═══ ページ抜粋

管理の手引き


データベース・エージェント

DB2 サーバーは、 データベース・マネージャーとクライアント / ローカル・アプリケーションとの間のコミュニケーションを支援しなければなりません。 UNIX ベースの環境では、 プロセス を基本とするアーキテクチャーを使用します。 たとえば、DB2 コミュニケーション listener はプロセスとして作成されます。 OS/2 および Windows NT などの Intel オペレーティング・システムでは、 スレッド を基本とするアーキテクチャーを使用して、 パフォーマンスの最大化を図ります。 たとえば、DB2 コミュニケーション listener は、 DB2 サーバーのシステム制御装置プロセス内にスレッドとして作成されます。 アクセスされる各データベースごとに、さまざまなプロセス / スレッドが開始されて、 各種のデータベース・タスク (たとえば、事前取り出し、コミュニケーション、 ログ記録など) を処理します。

非常に重要なプロセス / スレッドの 1 つに、 データベースに関するアプリケーションの操作を支援するデータベース・エージェントのプロセス / スレッドがあります。

論理エージェント は、 データベース・マネージャーに接続されたアプリケーションを表します。 論理エージェントには、 アプリケーションに必要なすべての情報と制御ブロックがあります。 論理エージェントの最大数は、 データベース・マネージャー構成パラメーター max_logicagents により制御されます。 アプリケーションごとに 1 つの論理エージェントがあるので、 このパラメーターは、 インスタンスに接続できるアプリケーションの最大数を制御します。

作業エージェント は、 アプリケーション要求を実行しますが、 特定のアプリケーションに永続的に接続されるものではありません。 作業エージェントには、 アプリケーションが要求したデータベース・マネージャー内のアクションを完了するのに必要なすべての情報と制御ブロックがあります。

作業エージェントには、4 つのタイプがあります。 活動状態の調整エージェントサブエージェント非活動状態のエージェント 、 およびアイドル・エージェント です。

アイドル・エージェントは、 最も単純な形式の作業エージェントです。 このエージェントは、論理エージェントに結合されておらず、 アウトバウンド接続もありません。 また、ローカル・データベース接続も、インスタンス接続もありません。

非活動状態のエージェントは作業エージェントの一形式であり、活動状態のトランザクションにはありません。 このエージェントは論理エージェントに結合されておらず、アウトバウンド接続もありません。 また、ローカル・データベース接続も、インスタンス接続もありません。 非活動エージェントは自由に別の論理エージェントと結合され、 その論理エージェントによって表されるアプリケーションの提供を開始します。

クライアント・アプリケーションの各プロセス / スレッドにはそれぞれ、 データベース上で稼働する活動状態の調整エージェント が 1 つあります。 調整エージェントが作成されると、 そのエージェントが、アプリケーションに代わって、 すべてのデータベース要求を実行し、さらに、 プロセス間コミュニケーション (IPC) およびリモート・コミュニケーションのプロトコルを使用して、 他のエージェントとコミュニケーションします。 各エージェント・プロセスは自らの私用メモリーを使って操作を行いますが、 データベース・マネージャーおよびデータベース大域リソース (バッファー・プールなど) は他のエージェントと共用します。 トランザクションが完了すると、 活動状態の調整エージェントは論理エージェントから切り離され、 非活動状態のエージェントとなります。

══════
═══ レコード

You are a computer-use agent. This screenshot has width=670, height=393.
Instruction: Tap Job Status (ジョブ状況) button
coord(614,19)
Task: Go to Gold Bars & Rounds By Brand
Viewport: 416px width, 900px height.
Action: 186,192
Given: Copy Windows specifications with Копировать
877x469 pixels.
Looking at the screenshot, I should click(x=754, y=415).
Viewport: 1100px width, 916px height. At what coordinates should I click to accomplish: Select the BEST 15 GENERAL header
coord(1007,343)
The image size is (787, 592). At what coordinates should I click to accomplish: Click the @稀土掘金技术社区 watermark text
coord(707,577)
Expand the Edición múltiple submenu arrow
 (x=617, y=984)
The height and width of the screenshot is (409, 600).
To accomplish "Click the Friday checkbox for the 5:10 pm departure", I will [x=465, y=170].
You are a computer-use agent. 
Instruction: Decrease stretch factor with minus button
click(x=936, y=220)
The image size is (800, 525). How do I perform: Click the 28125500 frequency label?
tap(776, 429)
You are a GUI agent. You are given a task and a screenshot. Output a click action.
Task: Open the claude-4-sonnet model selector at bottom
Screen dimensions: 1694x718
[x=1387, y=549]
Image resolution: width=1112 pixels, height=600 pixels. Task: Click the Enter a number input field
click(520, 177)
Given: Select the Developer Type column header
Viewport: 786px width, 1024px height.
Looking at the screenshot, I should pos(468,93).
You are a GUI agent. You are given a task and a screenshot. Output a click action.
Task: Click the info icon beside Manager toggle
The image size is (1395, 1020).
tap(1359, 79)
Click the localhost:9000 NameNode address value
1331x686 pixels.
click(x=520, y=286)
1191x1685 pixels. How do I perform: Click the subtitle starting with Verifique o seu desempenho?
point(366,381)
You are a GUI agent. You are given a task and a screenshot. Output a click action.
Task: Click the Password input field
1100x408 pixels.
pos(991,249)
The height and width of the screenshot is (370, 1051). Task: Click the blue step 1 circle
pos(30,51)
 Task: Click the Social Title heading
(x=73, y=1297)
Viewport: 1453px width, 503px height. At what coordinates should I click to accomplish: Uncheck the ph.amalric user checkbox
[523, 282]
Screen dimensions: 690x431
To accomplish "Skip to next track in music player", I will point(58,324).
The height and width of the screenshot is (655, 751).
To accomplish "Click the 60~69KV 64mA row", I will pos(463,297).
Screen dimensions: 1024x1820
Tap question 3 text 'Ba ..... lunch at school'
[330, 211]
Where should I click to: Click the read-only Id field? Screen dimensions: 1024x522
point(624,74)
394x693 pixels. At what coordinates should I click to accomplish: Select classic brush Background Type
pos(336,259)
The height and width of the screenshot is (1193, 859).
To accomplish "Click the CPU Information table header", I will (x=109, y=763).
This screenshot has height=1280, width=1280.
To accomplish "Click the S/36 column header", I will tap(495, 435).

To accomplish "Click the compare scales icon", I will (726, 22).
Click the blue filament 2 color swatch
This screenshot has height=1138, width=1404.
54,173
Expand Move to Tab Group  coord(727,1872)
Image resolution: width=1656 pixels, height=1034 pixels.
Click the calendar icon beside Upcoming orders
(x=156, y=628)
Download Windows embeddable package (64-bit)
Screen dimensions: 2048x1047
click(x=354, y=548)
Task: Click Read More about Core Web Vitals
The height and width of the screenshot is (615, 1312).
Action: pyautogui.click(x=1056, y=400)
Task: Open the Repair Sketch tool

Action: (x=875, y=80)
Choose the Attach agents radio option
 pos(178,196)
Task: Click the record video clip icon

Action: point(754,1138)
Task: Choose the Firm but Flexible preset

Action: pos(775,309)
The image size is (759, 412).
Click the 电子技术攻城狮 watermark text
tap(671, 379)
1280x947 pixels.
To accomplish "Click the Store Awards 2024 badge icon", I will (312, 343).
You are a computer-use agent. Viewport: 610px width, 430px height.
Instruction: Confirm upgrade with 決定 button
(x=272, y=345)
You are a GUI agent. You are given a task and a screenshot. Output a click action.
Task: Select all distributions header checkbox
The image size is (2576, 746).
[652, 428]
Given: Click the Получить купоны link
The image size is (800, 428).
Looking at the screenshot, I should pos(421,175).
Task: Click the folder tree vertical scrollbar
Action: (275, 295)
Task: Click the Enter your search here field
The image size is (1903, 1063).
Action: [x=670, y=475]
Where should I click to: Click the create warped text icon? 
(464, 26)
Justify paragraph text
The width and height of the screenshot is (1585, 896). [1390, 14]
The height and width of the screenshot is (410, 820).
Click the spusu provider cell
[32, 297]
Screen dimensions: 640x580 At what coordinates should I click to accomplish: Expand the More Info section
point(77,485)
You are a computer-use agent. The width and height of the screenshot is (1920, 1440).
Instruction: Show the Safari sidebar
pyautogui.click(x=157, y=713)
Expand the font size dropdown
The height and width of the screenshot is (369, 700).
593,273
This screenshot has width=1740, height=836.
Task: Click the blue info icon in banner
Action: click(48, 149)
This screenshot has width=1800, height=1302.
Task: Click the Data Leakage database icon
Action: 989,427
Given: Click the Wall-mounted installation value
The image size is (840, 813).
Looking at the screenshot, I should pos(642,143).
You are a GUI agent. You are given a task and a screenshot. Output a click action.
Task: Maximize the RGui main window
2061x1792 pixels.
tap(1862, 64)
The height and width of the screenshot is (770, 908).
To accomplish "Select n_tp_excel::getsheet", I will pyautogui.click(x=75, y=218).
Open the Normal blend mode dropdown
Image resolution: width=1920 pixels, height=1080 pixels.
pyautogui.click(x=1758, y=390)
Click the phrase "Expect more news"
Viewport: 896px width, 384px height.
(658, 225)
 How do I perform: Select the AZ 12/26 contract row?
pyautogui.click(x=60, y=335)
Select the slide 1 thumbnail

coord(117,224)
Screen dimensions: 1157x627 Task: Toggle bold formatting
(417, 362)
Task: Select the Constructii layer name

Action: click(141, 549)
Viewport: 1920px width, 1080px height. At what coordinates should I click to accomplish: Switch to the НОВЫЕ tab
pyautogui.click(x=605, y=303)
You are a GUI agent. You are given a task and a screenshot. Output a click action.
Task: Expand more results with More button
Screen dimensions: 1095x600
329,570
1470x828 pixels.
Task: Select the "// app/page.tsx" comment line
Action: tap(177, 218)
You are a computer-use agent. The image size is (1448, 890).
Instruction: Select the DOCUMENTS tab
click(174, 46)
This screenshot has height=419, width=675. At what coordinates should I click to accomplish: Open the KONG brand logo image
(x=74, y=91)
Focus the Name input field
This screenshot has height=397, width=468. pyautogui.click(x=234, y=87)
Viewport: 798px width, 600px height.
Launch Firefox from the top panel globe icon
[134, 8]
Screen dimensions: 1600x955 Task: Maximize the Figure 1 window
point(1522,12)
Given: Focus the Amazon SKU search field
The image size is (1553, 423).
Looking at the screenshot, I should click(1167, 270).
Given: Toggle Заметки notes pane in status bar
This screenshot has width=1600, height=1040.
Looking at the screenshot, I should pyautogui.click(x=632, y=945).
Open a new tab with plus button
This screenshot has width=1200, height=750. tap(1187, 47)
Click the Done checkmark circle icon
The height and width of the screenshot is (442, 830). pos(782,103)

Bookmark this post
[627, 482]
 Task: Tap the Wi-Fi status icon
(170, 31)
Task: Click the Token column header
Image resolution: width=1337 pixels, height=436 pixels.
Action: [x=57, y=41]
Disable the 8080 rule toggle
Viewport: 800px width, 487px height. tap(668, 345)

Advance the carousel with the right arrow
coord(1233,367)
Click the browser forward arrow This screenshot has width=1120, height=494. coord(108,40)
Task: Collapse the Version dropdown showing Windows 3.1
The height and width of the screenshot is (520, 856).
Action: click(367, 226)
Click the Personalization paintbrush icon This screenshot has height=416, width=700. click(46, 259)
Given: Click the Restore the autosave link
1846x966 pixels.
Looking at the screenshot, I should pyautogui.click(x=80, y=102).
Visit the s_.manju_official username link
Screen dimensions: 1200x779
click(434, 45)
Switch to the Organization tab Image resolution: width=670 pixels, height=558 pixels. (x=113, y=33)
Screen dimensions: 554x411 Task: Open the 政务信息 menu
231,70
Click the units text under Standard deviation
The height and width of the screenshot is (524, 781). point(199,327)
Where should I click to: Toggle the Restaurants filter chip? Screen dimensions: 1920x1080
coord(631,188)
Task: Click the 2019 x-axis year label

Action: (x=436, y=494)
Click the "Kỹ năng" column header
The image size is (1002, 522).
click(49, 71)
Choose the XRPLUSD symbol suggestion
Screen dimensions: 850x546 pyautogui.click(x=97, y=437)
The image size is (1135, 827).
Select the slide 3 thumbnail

══════

実施事項>
A: データベース・エージェントの説明に挙げられている作業エージェントのタイプをすべて書き出してください。
B: データベース・エージェントの説明によると、論理エージェントの最大数を制御するデータベース・マネージャー構成パラメーターは何ですか。

解答一覧>
A: 活動状態の調整エージェント、サブエージェント、非活動状態のエージェント、アイドル・エージェント

B: max_logicagents